* [Records for this task]

::::

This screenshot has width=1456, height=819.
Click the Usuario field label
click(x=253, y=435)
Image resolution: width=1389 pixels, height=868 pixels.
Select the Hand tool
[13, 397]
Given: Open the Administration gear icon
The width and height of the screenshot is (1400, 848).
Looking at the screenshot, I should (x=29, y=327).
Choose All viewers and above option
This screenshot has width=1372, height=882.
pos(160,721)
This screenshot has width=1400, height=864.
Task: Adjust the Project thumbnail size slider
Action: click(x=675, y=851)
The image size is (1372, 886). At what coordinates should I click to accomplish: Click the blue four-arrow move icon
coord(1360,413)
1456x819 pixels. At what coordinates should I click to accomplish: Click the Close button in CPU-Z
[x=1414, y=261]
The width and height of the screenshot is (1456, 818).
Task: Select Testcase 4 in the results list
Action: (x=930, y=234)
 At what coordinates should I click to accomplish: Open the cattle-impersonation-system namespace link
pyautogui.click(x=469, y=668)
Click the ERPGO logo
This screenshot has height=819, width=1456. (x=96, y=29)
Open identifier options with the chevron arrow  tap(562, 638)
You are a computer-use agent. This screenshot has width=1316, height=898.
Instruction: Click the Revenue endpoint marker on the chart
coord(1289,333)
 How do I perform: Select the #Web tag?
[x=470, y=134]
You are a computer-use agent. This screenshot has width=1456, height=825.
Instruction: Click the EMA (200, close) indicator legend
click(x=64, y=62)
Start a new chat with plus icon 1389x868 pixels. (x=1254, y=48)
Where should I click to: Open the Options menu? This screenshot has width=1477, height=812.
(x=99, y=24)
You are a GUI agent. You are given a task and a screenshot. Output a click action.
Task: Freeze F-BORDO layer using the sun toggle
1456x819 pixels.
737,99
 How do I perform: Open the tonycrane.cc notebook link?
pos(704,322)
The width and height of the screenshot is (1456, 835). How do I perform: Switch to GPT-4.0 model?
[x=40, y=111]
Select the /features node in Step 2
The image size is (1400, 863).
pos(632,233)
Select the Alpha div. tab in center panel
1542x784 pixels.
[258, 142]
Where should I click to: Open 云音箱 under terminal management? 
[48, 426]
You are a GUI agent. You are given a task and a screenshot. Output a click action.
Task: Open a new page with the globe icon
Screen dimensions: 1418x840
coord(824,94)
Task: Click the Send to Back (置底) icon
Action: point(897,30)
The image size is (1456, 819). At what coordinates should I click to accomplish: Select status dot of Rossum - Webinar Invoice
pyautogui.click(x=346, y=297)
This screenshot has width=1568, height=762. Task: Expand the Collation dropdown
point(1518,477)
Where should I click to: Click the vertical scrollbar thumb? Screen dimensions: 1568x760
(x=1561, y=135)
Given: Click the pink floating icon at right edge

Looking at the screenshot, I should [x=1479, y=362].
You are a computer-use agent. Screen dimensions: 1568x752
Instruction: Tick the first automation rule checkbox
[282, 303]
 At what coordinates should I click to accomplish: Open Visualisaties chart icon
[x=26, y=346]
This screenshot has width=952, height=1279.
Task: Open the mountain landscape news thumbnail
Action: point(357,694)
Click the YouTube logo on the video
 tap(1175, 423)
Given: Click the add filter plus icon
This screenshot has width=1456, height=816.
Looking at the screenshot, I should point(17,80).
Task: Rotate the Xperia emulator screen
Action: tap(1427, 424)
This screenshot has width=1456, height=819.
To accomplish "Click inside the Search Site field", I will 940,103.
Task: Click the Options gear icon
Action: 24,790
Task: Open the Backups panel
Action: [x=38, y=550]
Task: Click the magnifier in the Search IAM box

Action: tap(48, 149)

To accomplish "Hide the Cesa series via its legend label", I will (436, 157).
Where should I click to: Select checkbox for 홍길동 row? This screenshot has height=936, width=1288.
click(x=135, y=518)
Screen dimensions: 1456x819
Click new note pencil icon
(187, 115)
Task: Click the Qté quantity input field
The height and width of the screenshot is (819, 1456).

::::

* [Work to complete] Set out every line from the material that contains the string "computer".

* [Response area]
You are a computer-use agent. This screenshot has width=1316, height=898.
You are a computer-use agent. This screenshot has width=1456, height=825.
You are a computer-use agent. Screen dimensions: 1568x752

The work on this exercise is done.